Dataset entries
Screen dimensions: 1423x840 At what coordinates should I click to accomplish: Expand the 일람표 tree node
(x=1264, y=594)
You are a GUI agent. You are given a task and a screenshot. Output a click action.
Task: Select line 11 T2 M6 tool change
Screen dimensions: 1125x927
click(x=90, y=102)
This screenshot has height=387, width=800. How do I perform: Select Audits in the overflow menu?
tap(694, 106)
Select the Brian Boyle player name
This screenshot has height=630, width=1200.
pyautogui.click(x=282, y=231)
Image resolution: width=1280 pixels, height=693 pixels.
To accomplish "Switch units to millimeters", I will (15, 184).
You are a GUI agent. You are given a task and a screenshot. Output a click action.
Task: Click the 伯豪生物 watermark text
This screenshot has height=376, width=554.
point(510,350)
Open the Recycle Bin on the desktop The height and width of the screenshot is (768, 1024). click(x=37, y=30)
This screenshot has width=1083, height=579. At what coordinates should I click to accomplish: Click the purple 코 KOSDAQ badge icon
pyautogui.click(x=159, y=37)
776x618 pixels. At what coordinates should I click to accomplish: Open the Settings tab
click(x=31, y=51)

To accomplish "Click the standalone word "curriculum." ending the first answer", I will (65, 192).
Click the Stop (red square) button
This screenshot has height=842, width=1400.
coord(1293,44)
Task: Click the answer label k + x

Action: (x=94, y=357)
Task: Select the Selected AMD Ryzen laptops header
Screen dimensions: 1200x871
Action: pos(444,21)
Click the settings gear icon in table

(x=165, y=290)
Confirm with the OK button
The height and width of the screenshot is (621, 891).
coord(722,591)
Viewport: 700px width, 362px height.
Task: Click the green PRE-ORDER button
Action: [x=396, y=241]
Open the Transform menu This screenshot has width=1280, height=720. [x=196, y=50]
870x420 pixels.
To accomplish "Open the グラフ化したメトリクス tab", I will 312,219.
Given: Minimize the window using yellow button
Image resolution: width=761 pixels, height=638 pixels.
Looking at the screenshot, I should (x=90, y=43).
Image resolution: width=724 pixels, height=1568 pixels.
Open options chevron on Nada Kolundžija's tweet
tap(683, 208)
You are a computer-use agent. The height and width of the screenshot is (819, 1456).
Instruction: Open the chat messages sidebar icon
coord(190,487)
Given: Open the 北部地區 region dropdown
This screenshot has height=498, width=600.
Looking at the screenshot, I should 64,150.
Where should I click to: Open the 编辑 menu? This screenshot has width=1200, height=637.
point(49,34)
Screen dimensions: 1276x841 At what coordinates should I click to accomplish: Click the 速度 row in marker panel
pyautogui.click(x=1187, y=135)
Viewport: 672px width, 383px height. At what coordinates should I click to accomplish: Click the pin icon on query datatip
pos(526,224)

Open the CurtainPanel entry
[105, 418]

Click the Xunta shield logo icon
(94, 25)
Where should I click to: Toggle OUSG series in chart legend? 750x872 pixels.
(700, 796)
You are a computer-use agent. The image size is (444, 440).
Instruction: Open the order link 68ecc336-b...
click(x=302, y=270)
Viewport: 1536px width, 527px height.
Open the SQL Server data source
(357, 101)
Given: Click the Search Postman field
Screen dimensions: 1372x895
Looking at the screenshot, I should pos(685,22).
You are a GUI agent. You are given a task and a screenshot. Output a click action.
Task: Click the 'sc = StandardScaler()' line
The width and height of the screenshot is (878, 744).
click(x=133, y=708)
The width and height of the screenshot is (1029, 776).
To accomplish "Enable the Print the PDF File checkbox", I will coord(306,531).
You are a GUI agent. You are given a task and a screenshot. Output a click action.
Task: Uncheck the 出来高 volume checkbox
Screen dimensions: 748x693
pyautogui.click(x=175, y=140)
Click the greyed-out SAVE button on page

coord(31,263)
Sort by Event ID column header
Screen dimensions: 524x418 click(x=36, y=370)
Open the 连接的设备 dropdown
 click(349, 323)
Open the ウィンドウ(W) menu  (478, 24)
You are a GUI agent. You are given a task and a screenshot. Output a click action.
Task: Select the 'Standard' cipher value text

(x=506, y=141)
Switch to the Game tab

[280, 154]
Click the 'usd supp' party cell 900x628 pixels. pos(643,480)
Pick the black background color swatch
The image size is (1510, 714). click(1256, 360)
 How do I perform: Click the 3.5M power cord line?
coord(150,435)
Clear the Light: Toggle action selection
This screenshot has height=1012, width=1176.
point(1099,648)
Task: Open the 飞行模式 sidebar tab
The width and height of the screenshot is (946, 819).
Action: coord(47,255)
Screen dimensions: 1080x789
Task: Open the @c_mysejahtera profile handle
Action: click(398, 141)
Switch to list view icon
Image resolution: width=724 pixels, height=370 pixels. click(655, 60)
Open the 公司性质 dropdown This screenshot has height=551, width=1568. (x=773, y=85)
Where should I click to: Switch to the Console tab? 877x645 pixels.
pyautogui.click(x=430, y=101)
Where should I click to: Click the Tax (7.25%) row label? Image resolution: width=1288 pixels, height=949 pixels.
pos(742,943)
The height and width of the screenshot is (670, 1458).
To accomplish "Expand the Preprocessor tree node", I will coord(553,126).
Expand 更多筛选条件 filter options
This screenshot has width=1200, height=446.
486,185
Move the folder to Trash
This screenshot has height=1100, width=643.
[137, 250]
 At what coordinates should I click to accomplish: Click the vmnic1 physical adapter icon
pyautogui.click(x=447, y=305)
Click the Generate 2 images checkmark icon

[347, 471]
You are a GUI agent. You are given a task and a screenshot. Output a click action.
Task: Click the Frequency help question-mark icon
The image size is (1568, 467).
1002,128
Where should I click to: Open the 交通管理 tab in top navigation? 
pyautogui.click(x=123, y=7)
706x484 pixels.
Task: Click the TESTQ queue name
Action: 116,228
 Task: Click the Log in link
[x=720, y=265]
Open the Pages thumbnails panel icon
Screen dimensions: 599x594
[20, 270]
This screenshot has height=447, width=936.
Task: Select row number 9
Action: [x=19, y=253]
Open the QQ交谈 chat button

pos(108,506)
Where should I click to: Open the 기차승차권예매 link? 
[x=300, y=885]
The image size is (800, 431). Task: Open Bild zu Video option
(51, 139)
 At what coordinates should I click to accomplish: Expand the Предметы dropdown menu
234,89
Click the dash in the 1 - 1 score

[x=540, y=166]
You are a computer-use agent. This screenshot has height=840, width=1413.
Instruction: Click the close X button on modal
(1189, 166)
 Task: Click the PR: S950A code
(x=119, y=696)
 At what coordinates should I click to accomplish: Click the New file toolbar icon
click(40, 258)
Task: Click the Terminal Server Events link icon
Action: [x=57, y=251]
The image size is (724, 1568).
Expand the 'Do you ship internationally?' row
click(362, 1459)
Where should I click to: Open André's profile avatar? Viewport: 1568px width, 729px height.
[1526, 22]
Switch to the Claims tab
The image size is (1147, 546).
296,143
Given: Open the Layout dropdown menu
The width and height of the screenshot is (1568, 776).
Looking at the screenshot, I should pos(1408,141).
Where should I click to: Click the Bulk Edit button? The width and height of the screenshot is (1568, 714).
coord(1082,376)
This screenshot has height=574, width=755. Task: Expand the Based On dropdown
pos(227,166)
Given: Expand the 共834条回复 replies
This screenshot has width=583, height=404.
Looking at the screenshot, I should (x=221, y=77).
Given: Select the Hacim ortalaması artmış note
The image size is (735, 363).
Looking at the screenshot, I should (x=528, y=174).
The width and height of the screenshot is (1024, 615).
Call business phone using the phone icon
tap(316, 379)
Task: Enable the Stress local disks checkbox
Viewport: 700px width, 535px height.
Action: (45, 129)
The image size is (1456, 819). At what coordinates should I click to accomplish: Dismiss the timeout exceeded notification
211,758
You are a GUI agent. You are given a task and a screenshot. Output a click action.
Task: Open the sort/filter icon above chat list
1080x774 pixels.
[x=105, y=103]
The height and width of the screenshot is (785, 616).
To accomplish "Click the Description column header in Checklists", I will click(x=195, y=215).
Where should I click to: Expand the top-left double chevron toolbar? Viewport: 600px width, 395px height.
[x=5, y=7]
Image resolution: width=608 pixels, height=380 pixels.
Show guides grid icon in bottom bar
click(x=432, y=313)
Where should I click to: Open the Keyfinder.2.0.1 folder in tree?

◆ **Exercise prompt**
All that is wanted is a faithful reproduction of the line above with "This screenshot has height=574, width=755.", the line with "Given: Select the", and every line in between.

◆ **Completed exercise**
This screenshot has height=574, width=755. Task: Expand the Based On dropdown
pos(227,166)
Given: Expand the 共834条回复 replies
This screenshot has width=583, height=404.
Looking at the screenshot, I should (x=221, y=77).
Given: Select the Hacim ortalaması artmış note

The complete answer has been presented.